Resident Edward Stanza already has his own garden on his third floor balcony, but likes the idea of a community garden.
“There’s a lot of green thumbs around here,” Stanza says. “This is wonderful for all of us because it gives us an opportunity to nurture something. You water it, you come out and check on it, and a few months later it rewards you with a tomato or squash.”
Kiera Pollock, the Center’s director of senior services, says the aim of the gardening project is to offer an outdoor activity that can provide a feeling of accomplishment and even reduce depression and anxiety.
“In general, a lot of our seniors have not had the opportunity to grow food,” Pollock says. “Nutrition is really important so we wanted to give them the opportunity to grow healthy food here as well as give them the opportunity to create a community space for themselves and to build something together, to see things grow from seeds to plants.”
Gulli knows from experience the many benefits of tending a garden.
“Anything to get people outside and into the fresh air and doing something really healthy is always a big plus,” he says. “When I’m in a garden, it’s one of the few places where I can actually still my head and just enjoy a simple thing like butterfly, a bug, a plant, dirt. It’s very important that people have this kind of time to eliminate all the stress that we have to deal with.”
The gardens are for everyone from those who have gardening knowledge to those who have never touched dirt in their lives.
“We are hoping people will mentor each other and create a space together,” Pollock says.
The John N. Calley Foundation, which has funded the Center’s youth gardening program, contributed the approximately $2,000 cost of the gardening beds, soil, and seeds.

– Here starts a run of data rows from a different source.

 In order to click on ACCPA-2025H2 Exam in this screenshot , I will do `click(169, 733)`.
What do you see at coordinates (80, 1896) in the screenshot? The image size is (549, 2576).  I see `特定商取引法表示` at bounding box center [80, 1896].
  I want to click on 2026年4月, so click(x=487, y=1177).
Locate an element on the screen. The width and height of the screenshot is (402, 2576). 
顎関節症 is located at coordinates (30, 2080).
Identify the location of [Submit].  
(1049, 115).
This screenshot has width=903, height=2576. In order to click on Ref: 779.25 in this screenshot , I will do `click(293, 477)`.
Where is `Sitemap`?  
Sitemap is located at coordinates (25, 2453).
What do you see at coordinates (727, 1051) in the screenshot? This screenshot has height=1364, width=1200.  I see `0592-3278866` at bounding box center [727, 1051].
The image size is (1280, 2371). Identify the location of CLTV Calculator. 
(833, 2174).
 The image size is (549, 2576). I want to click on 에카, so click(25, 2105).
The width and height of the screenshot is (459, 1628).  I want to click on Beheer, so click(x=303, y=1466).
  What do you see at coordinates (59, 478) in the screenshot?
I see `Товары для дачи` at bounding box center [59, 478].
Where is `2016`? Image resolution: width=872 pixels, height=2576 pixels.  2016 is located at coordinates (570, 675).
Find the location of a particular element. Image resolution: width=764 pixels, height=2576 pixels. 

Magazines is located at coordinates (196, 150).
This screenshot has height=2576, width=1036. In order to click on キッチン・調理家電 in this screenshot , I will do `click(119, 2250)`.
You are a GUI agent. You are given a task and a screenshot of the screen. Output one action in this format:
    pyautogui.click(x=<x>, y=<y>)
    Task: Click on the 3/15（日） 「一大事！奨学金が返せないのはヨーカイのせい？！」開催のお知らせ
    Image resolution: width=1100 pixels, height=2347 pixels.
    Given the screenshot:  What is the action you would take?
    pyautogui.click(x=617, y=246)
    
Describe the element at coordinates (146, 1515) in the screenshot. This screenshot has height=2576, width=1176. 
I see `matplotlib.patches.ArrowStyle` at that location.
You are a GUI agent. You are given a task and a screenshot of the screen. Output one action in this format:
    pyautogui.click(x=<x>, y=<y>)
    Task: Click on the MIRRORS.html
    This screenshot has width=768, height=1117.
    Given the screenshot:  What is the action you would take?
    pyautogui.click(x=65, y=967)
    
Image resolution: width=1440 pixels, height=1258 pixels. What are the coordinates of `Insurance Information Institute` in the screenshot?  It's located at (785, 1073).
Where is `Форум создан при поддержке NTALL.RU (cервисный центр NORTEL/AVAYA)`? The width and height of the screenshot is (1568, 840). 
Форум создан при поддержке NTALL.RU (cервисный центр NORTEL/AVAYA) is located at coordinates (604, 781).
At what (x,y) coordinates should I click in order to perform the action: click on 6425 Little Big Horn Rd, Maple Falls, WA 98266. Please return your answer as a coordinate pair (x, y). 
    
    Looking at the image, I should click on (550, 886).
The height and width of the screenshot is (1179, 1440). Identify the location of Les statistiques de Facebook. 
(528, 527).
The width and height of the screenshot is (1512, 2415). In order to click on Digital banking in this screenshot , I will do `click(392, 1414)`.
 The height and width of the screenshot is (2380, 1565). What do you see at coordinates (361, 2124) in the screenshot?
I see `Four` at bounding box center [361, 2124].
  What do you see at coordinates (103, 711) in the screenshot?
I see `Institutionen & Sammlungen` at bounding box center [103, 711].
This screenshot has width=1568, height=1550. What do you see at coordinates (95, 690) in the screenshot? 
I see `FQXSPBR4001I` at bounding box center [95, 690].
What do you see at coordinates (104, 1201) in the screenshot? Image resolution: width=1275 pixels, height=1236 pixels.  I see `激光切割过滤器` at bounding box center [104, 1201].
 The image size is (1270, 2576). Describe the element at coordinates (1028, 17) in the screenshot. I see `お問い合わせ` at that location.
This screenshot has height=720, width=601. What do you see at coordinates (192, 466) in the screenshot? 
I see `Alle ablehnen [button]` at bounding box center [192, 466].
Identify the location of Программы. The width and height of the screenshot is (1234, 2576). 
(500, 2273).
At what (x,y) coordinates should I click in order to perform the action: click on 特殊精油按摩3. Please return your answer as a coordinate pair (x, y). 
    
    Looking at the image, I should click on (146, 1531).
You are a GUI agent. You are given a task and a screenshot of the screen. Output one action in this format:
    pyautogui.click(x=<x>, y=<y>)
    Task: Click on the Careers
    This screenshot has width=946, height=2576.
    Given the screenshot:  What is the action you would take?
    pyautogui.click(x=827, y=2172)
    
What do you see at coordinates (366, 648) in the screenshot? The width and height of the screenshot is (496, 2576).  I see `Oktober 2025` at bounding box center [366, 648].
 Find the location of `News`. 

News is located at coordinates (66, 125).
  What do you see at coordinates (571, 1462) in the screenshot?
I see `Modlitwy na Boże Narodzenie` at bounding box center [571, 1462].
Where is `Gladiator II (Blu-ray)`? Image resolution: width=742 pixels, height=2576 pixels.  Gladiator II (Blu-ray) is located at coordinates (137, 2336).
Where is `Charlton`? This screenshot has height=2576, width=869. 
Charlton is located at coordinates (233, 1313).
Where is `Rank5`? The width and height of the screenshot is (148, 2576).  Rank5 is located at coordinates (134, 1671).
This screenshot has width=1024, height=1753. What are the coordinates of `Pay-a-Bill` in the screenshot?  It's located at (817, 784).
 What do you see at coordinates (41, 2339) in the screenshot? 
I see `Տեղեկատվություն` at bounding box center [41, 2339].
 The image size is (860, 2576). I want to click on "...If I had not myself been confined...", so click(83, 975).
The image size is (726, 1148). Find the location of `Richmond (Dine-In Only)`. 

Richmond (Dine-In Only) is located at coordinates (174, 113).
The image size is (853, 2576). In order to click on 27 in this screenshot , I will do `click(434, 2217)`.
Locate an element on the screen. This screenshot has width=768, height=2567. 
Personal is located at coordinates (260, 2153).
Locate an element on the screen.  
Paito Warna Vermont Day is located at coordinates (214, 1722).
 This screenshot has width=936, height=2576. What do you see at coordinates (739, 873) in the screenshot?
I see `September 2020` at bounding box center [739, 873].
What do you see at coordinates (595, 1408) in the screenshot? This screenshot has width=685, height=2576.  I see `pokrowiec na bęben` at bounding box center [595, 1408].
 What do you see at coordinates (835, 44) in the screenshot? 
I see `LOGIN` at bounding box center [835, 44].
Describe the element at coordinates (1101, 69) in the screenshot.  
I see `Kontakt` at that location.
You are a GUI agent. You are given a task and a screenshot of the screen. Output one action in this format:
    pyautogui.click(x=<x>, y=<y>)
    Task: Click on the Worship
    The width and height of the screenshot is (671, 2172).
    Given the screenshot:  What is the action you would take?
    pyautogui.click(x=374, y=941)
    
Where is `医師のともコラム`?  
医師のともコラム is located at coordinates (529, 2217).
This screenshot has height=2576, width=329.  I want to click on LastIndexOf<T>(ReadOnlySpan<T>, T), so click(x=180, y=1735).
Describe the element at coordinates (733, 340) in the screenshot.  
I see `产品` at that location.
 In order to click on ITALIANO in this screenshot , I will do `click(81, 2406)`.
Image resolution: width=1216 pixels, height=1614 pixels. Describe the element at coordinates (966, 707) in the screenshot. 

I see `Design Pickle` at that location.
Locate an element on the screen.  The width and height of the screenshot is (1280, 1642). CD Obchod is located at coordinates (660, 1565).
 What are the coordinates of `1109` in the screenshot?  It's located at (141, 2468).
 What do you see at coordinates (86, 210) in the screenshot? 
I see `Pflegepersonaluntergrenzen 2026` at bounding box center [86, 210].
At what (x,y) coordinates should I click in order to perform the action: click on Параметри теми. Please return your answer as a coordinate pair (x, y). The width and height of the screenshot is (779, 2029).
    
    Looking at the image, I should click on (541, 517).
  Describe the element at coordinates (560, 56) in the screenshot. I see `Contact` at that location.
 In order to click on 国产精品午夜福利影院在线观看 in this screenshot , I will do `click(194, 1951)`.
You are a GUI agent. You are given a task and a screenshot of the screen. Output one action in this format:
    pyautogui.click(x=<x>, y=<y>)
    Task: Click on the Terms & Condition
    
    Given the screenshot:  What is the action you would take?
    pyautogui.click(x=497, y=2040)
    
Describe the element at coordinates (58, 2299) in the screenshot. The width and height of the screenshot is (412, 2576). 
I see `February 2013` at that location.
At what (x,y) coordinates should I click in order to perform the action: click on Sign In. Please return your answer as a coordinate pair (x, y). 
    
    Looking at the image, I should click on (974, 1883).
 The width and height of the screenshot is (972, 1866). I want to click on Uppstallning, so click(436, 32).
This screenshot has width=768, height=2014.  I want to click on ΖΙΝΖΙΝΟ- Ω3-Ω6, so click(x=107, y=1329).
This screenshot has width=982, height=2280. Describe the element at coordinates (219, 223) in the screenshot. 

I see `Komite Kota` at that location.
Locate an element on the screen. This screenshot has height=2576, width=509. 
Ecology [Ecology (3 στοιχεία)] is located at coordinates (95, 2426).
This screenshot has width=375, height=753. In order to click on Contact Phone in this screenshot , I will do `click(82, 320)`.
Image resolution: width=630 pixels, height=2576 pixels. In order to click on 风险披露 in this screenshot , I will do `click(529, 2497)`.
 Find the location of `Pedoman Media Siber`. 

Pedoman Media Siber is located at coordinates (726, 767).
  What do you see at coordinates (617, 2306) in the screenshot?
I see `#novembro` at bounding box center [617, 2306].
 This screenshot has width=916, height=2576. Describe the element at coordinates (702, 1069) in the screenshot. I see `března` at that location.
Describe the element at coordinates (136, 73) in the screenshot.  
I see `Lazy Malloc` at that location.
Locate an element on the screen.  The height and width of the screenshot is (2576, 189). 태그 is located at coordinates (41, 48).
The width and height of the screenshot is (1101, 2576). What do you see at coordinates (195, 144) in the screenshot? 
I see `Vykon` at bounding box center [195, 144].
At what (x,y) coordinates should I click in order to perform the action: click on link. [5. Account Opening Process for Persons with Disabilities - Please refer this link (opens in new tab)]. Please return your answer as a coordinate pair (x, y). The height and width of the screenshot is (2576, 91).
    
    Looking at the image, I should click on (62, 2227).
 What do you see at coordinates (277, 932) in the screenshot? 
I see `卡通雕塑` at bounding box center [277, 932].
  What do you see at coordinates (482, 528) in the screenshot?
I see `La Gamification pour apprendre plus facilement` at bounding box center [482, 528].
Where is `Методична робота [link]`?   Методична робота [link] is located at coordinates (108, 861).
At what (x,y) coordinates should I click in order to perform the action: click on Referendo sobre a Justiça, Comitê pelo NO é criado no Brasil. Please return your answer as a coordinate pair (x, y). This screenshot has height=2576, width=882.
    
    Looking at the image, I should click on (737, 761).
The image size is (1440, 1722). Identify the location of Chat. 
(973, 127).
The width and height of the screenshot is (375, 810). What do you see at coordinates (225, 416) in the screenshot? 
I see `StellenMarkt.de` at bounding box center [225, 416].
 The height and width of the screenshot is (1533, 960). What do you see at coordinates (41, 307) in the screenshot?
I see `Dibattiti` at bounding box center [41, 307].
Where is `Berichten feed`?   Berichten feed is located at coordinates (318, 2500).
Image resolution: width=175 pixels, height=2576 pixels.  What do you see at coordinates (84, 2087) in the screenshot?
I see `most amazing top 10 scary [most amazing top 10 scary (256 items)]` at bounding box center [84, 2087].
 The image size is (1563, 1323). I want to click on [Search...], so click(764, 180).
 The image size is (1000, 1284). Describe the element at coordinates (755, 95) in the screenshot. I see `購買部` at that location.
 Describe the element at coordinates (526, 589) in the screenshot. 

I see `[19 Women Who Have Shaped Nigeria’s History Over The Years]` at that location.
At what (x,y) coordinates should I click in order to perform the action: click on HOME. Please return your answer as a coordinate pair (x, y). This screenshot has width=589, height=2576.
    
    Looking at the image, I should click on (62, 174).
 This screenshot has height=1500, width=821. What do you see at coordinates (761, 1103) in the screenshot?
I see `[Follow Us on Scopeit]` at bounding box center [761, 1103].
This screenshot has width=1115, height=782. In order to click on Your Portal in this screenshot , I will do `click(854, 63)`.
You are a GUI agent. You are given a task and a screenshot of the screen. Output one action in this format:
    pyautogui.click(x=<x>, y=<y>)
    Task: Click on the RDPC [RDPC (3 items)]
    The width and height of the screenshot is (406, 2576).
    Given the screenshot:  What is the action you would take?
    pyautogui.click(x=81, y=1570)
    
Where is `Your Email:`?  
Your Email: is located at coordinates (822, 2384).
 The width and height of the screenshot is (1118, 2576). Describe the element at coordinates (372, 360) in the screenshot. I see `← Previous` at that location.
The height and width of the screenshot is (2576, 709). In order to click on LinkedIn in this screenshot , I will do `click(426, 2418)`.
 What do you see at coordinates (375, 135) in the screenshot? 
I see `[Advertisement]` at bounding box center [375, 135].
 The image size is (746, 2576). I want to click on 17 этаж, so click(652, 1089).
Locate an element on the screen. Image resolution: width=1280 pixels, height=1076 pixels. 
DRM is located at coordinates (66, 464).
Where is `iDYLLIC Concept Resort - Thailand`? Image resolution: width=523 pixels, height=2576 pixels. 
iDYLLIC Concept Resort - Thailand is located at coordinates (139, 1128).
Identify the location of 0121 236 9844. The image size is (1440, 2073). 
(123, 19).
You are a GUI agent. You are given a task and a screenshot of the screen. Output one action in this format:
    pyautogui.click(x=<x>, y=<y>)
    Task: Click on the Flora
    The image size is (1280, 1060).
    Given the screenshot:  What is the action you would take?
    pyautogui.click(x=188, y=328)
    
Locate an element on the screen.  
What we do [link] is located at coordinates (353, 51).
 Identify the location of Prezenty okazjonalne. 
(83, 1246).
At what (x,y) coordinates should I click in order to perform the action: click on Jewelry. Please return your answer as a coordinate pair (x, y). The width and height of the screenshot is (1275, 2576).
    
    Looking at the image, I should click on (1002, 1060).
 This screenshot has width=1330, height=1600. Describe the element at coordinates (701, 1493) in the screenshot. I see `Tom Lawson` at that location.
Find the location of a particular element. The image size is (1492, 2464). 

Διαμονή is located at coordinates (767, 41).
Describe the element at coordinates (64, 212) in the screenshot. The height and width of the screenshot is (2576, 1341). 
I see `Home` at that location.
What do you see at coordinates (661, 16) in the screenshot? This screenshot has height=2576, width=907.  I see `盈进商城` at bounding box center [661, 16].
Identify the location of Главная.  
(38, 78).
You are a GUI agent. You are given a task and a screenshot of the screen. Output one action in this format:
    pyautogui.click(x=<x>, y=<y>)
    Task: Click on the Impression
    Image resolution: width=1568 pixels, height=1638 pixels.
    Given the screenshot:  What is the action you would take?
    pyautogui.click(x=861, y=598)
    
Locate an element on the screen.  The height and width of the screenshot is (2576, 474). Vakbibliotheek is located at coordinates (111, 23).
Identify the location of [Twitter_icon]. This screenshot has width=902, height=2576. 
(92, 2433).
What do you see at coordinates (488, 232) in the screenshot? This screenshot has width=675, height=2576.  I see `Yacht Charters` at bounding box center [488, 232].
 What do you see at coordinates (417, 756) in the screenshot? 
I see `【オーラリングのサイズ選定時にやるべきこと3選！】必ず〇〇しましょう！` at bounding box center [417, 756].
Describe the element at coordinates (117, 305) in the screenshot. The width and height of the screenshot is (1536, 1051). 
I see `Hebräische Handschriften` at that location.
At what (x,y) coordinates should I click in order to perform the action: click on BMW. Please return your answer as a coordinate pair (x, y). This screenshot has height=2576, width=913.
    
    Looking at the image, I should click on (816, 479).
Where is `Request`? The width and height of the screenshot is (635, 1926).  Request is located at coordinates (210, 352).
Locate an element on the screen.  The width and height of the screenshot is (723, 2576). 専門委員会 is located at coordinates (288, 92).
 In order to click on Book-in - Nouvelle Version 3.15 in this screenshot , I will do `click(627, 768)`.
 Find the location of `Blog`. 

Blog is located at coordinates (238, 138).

“We thought this was a natural extension of youth garden program,” says Shawn Kravich, chair of the YPC executive committee and a member of the Calley Foundation board. “We also really value inter-generational work so to be able to leverage that and create an opportunity for the seniors here at Triangle Square was our pleasure.”
Longtime Triangle Square resident Jimmy Hughes looks on as the young volunteers prepared the gardening plots and smiles.
“This is wonderful,” he says. “It makes everybody feel that somebody’s looking out for them – watching and listening. Putting your hands in earth, making something grow, at our age it’s something.”